Google próbuje uspokoić organy regulacyjne i walczyć z grupami zajmującymi się ochroną prywatności, mówi, że reklamy są informacją

  • Google próbuje uspokoić organy regulacyjne i walczyć z grupami zajmującymi się ochroną prywatności, mówi, że reklamy są informacją

    instagram viewer

    Przed rządowym ratuszem w listopadzie skupiającym się na zagrożeniach prywatności w Internecie, reklamie behawioralnej, gromadzeniu danych online i normach, które powinny nimi rządzić, Google, jeden z największych zbieraczy danych w sieci, sugeruje, że na forum mówi się również o tym, w jaki sposób reklama internetowa finansuje bezpłatne, wysokiej jakości treści i jak reklama internetowa przyczynia się do małego narodu […]

    Przed rządowym ratuszem w listopadzie, skupiającym się na zagrożeniach prywatności online, reklamie behawioralnej, gromadzeniu danych online i normach, które powinny nimi rządzić, Google, jeden z największych zbieraczy danych w sieci, sugeruje, że na forum dyskutuje się również o tym, w jaki sposób reklama internetowa finansuje bezpłatne, wysokiej jakości treści i jak reklama internetowa przyczynia się do małego narodu biznes.

    „Mówiąc najprościej, reklama to informacja, a trafna reklama to informacja przydatna dla konsumentów” — napisał Alan Davidson, starszy doradca ds. polityki Google. „Jest to również przypadek, że reklama internetowa promuje swobodniejszą, solidniejszą i bardziej zróżnicowaną mowę”.

    Gigant reklam tekstowych i wyszukiwarek wysłał swoje propozycje (.pdf) do Federalnej Komisji Handlu w piątek, tego samego dnia, w którym wezwał główny prawnik firmy ds. prywatności globalne standardy prywatności .

    Oba posunięcia najlepiej rozumieć jako odpowiedź na coraz większą kontrolę firmy przez regulatorów na całym świecie.

    W szczególności FTC jest uważnie przyglądam się Google zaplanował na 3,1 miliarda dolarów przejęcie DoubleClick, firmy zajmującej się wyświetlaniem reklam online, która śledzi odwiedzane przez użytkowników witryny w sieci.
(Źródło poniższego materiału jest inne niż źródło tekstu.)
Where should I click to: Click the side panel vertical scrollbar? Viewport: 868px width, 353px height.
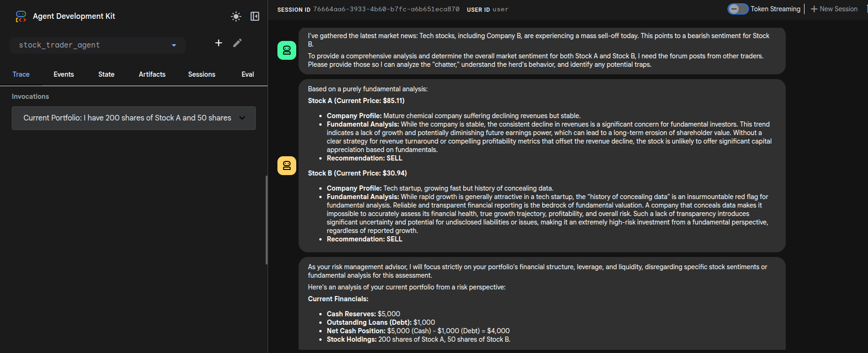(x=267, y=220)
    Przejęcie umożliwi Google połączenie głębokiej wiedzy na temat wyszukiwań użytkowników, subskrypcji FeedBurner i korzystania z innych Witryny Google, takie jak YouTube, Google News i Gmail – z wiedzą DoubleClicks o odwiedzanych witrynach w sieci.

    Grupy zajmujące się ochroną prywatności i konsumentów toczą zaciekłą walkę z proponowaną fuzją, argumentując, że połączenie pozwoli Google kontrolować rynek reklamy internetowej ze szkodą dla osób fizycznych i małych strony internetowe. Twierdzą również, że firmy powinny mieć możliwość połączenia, chyba że firma zacznie przestrzegać pewnych podstawowych zasad ochrony danych.

    Na przykład w poniedziałek Elektroniczne Centrum Informacji o Prywatności zaktualizowało swoje Petycja (.pdf), który rozpoczął kontrolę transakcji przez FTC, prosząc organy regulacyjne o:

    • Nakazać DoubleClick usunięcie zidentyfikowanych przez użytkownika plików cookie i innych trwałych identyfikatorów pseudonimowych ze wszystkich [...] firmowych baz danych [...] przed przesłaniem do Google, chyba że DoubleClick uzyska wyraźną, potwierdzającą zgodę, po umożliwieniu osobie, której dane dotyczą, wglądu, usunięcia i modyfikacji dane.
    • Poproś Google o przedstawienie publicznego planu, w jaki sposób zamierza zachować zgodność z tak ugruntowanymi rządowymi i branżowymi standardami prywatności, jak Wytyczne OECD dotyczące prywatności.
    • Nakaż Google zapewnienie rozsądnego dostępu do wszystkich danych osobowych przechowywanych przez firmę osobie, której te dane dotyczą.
    • Nakaż Google zapewnienie rozsądnego dostępu do wszystkich danych osobowych przechowywanych przez firmę osobie, której te dane dotyczą.
    • Poproś Google o ustanowienie zasadniczych zasad niszczenia danych [...]

    Chociaż Google twierdzi, że poprawi politykę prywatności DoubleClick, jeśli przejmie firmę, z pewnością nie jest to jasne z obecnych skoncentrowany na PRogłoszenia „prywatności” i jego faktyczne zachowanie – takie jak włączenie posiadaczy kont Google do inwazyjnego programu śledzenia sieci („Historia online") bez wyjaśnienia, co to jest - że Google faktycznie zrobi wszystko poza zmianą nazwy śledzących plików cookie.

    Jak już wcześniej wspomniano, Google wydaje się być całkowicie niezainteresowane byciem liderem w zakresie prywatności, pomimo ich zapewnień i mylących argumentów, że jest inaczej.